Reproduce the records below verbatim, starting with the line that contains "Describe the element at coordinates (63, 448)" and ending with the line that contains "(344, 875).", both lines included.

━━━━━ Dataset content ━━━━━

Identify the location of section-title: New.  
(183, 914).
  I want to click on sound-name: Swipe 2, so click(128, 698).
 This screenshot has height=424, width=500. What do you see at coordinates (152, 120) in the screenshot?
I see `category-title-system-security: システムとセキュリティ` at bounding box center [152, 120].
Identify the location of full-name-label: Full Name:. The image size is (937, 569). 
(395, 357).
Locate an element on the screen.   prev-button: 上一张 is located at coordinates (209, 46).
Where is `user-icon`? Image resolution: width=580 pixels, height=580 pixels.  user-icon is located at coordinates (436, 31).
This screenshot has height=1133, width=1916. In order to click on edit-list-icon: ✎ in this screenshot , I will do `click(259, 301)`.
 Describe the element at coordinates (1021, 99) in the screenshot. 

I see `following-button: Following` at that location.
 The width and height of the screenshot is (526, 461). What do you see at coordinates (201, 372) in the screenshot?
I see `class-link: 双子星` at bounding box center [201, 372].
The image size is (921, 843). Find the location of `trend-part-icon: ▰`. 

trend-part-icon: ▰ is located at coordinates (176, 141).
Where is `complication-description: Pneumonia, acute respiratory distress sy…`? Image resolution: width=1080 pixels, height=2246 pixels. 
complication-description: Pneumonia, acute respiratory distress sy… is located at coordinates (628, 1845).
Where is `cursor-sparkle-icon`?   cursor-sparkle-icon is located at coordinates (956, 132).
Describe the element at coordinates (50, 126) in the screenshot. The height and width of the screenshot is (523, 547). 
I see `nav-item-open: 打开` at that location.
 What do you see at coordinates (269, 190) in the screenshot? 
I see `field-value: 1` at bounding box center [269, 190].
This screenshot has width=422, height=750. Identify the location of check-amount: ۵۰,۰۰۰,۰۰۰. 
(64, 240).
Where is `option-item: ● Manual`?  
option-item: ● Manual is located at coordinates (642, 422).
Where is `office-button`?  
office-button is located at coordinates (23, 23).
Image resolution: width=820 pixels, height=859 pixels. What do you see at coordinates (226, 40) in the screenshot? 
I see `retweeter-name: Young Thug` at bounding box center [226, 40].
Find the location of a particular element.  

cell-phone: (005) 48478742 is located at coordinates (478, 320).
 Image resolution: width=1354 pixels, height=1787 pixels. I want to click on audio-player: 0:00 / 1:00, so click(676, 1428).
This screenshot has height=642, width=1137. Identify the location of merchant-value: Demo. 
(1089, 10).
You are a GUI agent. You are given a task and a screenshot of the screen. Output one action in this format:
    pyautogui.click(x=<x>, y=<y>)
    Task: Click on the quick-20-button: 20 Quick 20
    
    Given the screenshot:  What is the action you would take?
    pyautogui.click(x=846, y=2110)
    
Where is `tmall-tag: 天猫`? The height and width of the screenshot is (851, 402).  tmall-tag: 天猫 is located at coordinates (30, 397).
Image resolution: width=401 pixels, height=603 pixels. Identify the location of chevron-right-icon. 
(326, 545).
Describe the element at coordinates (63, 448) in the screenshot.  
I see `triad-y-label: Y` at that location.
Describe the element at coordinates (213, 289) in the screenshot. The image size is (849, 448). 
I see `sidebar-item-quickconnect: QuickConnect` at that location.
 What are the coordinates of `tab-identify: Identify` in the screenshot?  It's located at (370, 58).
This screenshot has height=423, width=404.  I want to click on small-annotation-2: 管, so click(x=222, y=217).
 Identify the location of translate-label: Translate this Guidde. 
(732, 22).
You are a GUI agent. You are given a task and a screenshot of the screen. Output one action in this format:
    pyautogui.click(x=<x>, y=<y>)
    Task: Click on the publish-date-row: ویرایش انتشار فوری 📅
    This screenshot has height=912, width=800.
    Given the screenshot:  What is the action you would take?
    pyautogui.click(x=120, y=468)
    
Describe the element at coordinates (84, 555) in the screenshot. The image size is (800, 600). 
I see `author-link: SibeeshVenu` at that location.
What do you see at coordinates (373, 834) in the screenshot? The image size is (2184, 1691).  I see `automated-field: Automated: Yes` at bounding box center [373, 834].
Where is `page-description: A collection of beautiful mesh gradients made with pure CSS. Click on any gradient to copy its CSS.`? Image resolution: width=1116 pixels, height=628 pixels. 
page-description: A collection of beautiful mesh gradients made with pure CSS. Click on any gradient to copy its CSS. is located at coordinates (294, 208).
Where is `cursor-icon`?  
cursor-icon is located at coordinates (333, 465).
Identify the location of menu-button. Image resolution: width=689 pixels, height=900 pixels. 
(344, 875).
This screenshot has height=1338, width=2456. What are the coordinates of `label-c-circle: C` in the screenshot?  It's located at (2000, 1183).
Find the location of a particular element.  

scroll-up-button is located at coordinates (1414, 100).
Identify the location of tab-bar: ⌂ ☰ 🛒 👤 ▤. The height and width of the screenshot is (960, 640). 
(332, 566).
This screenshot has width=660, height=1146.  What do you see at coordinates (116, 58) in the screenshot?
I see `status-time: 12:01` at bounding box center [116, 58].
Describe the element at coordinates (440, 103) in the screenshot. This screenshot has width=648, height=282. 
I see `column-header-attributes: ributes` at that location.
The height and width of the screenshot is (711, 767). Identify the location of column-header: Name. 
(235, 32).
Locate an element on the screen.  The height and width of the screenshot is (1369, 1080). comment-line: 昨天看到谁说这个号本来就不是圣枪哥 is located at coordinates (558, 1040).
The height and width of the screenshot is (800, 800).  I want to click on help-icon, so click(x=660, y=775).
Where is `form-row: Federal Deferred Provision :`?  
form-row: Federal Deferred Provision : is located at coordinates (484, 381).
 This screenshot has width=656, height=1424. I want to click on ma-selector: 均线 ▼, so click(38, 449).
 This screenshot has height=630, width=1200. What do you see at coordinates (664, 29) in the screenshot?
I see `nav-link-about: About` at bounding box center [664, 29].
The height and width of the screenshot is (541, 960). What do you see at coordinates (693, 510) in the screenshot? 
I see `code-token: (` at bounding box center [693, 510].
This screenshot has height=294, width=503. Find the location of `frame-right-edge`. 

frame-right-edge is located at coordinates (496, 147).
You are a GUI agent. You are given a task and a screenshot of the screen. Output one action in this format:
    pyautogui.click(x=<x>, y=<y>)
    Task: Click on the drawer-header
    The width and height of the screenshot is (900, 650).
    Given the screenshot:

━━━━━

### Solution to this problem:
Describe the element at coordinates (63, 448) in the screenshot.  
I see `triad-y-label: Y` at that location.
Describe the element at coordinates (213, 289) in the screenshot. The image size is (849, 448). 
I see `sidebar-item-quickconnect: QuickConnect` at that location.
 What are the coordinates of `tab-identify: Identify` in the screenshot?  It's located at (370, 58).
This screenshot has height=423, width=404.  I want to click on small-annotation-2: 管, so click(x=222, y=217).
 Identify the location of translate-label: Translate this Guidde. 
(732, 22).
You are a GUI agent. You are given a task and a screenshot of the screen. Output one action in this format:
    pyautogui.click(x=<x>, y=<y>)
    Task: Click on the publish-date-row: ویرایش انتشار فوری 📅
    This screenshot has height=912, width=800.
    Given the screenshot:  What is the action you would take?
    pyautogui.click(x=120, y=468)
    
Describe the element at coordinates (84, 555) in the screenshot. The image size is (800, 600). 
I see `author-link: SibeeshVenu` at that location.
What do you see at coordinates (373, 834) in the screenshot? The image size is (2184, 1691).  I see `automated-field: Automated: Yes` at bounding box center [373, 834].
Where is `page-description: A collection of beautiful mesh gradients made with pure CSS. Click on any gradient to copy its CSS.`? Image resolution: width=1116 pixels, height=628 pixels. 
page-description: A collection of beautiful mesh gradients made with pure CSS. Click on any gradient to copy its CSS. is located at coordinates (294, 208).
Where is `cursor-icon`?  
cursor-icon is located at coordinates (333, 465).
Identify the location of menu-button. Image resolution: width=689 pixels, height=900 pixels. 
(344, 875).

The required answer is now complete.